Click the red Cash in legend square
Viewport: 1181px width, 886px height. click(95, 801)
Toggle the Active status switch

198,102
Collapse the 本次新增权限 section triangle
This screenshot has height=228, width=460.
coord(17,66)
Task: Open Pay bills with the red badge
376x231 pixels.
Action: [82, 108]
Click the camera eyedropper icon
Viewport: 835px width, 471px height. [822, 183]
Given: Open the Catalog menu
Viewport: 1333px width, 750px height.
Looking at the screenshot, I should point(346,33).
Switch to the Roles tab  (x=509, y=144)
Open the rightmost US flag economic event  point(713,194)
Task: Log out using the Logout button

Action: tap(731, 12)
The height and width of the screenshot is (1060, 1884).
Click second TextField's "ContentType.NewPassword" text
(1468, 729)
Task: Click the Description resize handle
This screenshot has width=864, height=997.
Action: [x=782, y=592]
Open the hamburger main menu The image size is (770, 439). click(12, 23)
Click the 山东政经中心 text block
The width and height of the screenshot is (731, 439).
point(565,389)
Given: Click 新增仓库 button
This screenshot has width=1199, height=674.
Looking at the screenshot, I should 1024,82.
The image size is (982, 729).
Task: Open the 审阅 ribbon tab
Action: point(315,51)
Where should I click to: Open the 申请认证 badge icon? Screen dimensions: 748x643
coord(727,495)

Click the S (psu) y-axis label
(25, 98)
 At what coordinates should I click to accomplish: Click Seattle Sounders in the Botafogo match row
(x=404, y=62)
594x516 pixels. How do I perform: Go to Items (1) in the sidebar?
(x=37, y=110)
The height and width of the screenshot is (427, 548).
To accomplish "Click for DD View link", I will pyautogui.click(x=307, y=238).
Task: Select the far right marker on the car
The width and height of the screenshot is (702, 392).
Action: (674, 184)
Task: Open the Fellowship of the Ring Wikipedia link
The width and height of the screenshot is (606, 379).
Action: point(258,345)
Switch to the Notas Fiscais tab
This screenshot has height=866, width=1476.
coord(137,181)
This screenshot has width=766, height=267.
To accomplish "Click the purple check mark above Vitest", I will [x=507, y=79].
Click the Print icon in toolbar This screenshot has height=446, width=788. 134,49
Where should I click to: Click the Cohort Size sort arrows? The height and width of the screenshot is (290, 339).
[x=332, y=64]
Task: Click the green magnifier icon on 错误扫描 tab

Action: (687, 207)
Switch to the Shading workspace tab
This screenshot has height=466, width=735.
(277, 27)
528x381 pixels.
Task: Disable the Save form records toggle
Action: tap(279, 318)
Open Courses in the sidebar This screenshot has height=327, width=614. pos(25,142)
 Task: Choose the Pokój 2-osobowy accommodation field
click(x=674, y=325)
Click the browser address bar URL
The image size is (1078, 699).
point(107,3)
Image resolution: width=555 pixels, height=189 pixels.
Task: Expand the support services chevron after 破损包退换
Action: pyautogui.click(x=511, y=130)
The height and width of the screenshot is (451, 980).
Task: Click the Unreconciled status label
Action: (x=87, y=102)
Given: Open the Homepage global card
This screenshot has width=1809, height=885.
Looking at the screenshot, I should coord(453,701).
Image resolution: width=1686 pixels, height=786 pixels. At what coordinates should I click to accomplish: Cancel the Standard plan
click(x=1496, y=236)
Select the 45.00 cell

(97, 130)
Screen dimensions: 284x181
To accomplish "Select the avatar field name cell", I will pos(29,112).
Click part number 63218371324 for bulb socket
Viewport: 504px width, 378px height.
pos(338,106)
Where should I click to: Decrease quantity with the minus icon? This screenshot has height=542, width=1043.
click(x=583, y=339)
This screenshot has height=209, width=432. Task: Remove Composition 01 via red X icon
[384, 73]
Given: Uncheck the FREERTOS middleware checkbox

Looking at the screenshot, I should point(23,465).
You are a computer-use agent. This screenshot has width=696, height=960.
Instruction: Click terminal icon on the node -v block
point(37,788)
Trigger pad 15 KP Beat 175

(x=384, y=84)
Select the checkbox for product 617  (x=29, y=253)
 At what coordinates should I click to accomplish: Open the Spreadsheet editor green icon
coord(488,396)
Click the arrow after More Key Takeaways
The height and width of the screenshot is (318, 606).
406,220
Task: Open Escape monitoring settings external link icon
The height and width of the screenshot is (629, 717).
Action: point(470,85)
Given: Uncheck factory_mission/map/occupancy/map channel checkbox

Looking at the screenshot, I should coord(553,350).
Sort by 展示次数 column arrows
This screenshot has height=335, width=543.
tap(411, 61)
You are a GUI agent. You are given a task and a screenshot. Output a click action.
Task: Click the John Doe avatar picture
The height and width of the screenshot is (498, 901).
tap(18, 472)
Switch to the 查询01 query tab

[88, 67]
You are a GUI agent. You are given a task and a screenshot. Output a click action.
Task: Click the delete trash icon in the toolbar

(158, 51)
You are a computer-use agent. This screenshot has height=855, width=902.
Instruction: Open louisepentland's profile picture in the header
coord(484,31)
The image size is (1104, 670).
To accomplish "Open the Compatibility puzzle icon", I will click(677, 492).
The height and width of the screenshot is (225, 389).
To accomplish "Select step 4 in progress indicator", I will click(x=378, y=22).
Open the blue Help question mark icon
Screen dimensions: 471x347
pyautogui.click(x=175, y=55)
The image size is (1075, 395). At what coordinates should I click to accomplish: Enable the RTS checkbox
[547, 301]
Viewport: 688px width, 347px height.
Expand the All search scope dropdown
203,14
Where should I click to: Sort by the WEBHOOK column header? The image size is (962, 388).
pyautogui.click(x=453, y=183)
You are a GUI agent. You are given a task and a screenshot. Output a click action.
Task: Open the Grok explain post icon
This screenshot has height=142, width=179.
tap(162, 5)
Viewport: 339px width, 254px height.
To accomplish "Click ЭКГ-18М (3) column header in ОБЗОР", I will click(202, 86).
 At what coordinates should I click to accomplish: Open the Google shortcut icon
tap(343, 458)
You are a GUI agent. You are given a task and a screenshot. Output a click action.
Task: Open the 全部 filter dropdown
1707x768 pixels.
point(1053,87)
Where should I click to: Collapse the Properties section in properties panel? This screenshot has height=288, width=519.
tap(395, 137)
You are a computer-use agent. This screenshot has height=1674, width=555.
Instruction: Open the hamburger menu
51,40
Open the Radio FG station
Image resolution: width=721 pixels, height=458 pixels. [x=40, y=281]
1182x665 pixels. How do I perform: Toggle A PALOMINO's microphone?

··········

> **Directions**
Could you repeat the listing above, exactly as it is shown?

> **Task response**
Click the red Cash in legend square
Viewport: 1181px width, 886px height. click(95, 801)
Toggle the Active status switch

198,102
Collapse the 本次新增权限 section triangle
This screenshot has height=228, width=460.
coord(17,66)
Task: Open Pay bills with the red badge
376x231 pixels.
Action: [82, 108]
Click the camera eyedropper icon
Viewport: 835px width, 471px height. [822, 183]
Given: Open the Catalog menu
Viewport: 1333px width, 750px height.
Looking at the screenshot, I should point(346,33).
Switch to the Roles tab  (x=509, y=144)
Open the rightmost US flag economic event  point(713,194)
Task: Log out using the Logout button

Action: tap(731, 12)
The height and width of the screenshot is (1060, 1884).
Click second TextField's "ContentType.NewPassword" text
(1468, 729)
Task: Click the Description resize handle
This screenshot has width=864, height=997.
Action: [x=782, y=592]
Open the hamburger main menu The image size is (770, 439). click(12, 23)
Click the 山东政经中心 text block
The width and height of the screenshot is (731, 439).
point(565,389)
Given: Click 新增仓库 button
This screenshot has width=1199, height=674.
Looking at the screenshot, I should 1024,82.
The image size is (982, 729).
Task: Open the 审阅 ribbon tab
Action: point(315,51)
Where should I click to: Open the 申请认证 badge icon? Screen dimensions: 748x643
coord(727,495)

Click the S (psu) y-axis label
(25, 98)
 At what coordinates should I click to accomplish: Click Seattle Sounders in the Botafogo match row
(x=404, y=62)
594x516 pixels. How do I perform: Go to Items (1) in the sidebar?
(x=37, y=110)
The height and width of the screenshot is (427, 548).
To accomplish "Click for DD View link", I will pyautogui.click(x=307, y=238).
Task: Select the far right marker on the car
The width and height of the screenshot is (702, 392).
Action: (674, 184)
Task: Open the Fellowship of the Ring Wikipedia link
The width and height of the screenshot is (606, 379).
Action: point(258,345)
Switch to the Notas Fiscais tab
This screenshot has height=866, width=1476.
coord(137,181)
This screenshot has width=766, height=267.
To accomplish "Click the purple check mark above Vitest", I will [x=507, y=79].
Click the Print icon in toolbar This screenshot has height=446, width=788. 134,49
Where should I click to: Click the Cohort Size sort arrows? The height and width of the screenshot is (290, 339).
[x=332, y=64]
Task: Click the green magnifier icon on 错误扫描 tab

Action: (687, 207)
Switch to the Shading workspace tab
This screenshot has height=466, width=735.
(277, 27)
528x381 pixels.
Task: Disable the Save form records toggle
Action: tap(279, 318)
Open Courses in the sidebar This screenshot has height=327, width=614. pos(25,142)
 Task: Choose the Pokój 2-osobowy accommodation field
click(x=674, y=325)
Click the browser address bar URL
The image size is (1078, 699).
point(107,3)
Image resolution: width=555 pixels, height=189 pixels.
Task: Expand the support services chevron after 破损包退换
Action: pyautogui.click(x=511, y=130)
The height and width of the screenshot is (451, 980).
Task: Click the Unreconciled status label
Action: (x=87, y=102)
Given: Open the Homepage global card
This screenshot has width=1809, height=885.
Looking at the screenshot, I should coord(453,701).
Image resolution: width=1686 pixels, height=786 pixels. At what coordinates should I click to accomplish: Cancel the Standard plan
click(x=1496, y=236)
Select the 45.00 cell

(97, 130)
Screen dimensions: 284x181
To accomplish "Select the avatar field name cell", I will pos(29,112).
Click part number 63218371324 for bulb socket
Viewport: 504px width, 378px height.
pos(338,106)
Where should I click to: Decrease quantity with the minus icon? This screenshot has height=542, width=1043.
click(x=583, y=339)
This screenshot has height=209, width=432. Task: Remove Composition 01 via red X icon
[384, 73]
Given: Uncheck the FREERTOS middleware checkbox

Looking at the screenshot, I should point(23,465).
You are a computer-use agent. This screenshot has width=696, height=960.
Instruction: Click terminal icon on the node -v block
point(37,788)
Trigger pad 15 KP Beat 175

(x=384, y=84)
Select the checkbox for product 617  (x=29, y=253)
 At what coordinates should I click to accomplish: Open the Spreadsheet editor green icon
coord(488,396)
Click the arrow after More Key Takeaways
The height and width of the screenshot is (318, 606).
406,220
Task: Open Escape monitoring settings external link icon
The height and width of the screenshot is (629, 717).
Action: point(470,85)
Given: Uncheck factory_mission/map/occupancy/map channel checkbox

Looking at the screenshot, I should coord(553,350).
Sort by 展示次数 column arrows
This screenshot has height=335, width=543.
tap(411, 61)
You are a GUI agent. You are given a task and a screenshot. Output a click action.
Task: Click the John Doe avatar picture
The height and width of the screenshot is (498, 901).
tap(18, 472)
Switch to the 查询01 query tab

[88, 67]
You are a GUI agent. You are given a task and a screenshot. Output a click action.
Task: Click the delete trash icon in the toolbar

(158, 51)
You are a computer-use agent. This screenshot has height=855, width=902.
Instruction: Open louisepentland's profile picture in the header
coord(484,31)
The image size is (1104, 670).
To accomplish "Open the Compatibility puzzle icon", I will click(677, 492).
The height and width of the screenshot is (225, 389).
To accomplish "Select step 4 in progress indicator", I will click(x=378, y=22).
Open the blue Help question mark icon
Screen dimensions: 471x347
pyautogui.click(x=175, y=55)
The image size is (1075, 395). At what coordinates should I click to accomplish: Enable the RTS checkbox
[547, 301]
Viewport: 688px width, 347px height.
Expand the All search scope dropdown
203,14
Where should I click to: Sort by the WEBHOOK column header? The image size is (962, 388).
pyautogui.click(x=453, y=183)
You are a GUI agent. You are given a task and a screenshot. Output a click action.
Task: Open the Grok explain post icon
This screenshot has height=142, width=179.
tap(162, 5)
Viewport: 339px width, 254px height.
To accomplish "Click ЭКГ-18М (3) column header in ОБЗОР", I will click(202, 86).
 At what coordinates should I click to accomplish: Open the Google shortcut icon
tap(343, 458)
You are a GUI agent. You are given a task and a screenshot. Output a click action.
Task: Open the 全部 filter dropdown
1707x768 pixels.
point(1053,87)
Where should I click to: Collapse the Properties section in properties panel? This screenshot has height=288, width=519.
tap(395, 137)
You are a computer-use agent. This screenshot has height=1674, width=555.
Instruction: Open the hamburger menu
51,40
Open the Radio FG station
Image resolution: width=721 pixels, height=458 pixels. [x=40, y=281]
1182x665 pixels. How do I perform: Toggle A PALOMINO's microphone?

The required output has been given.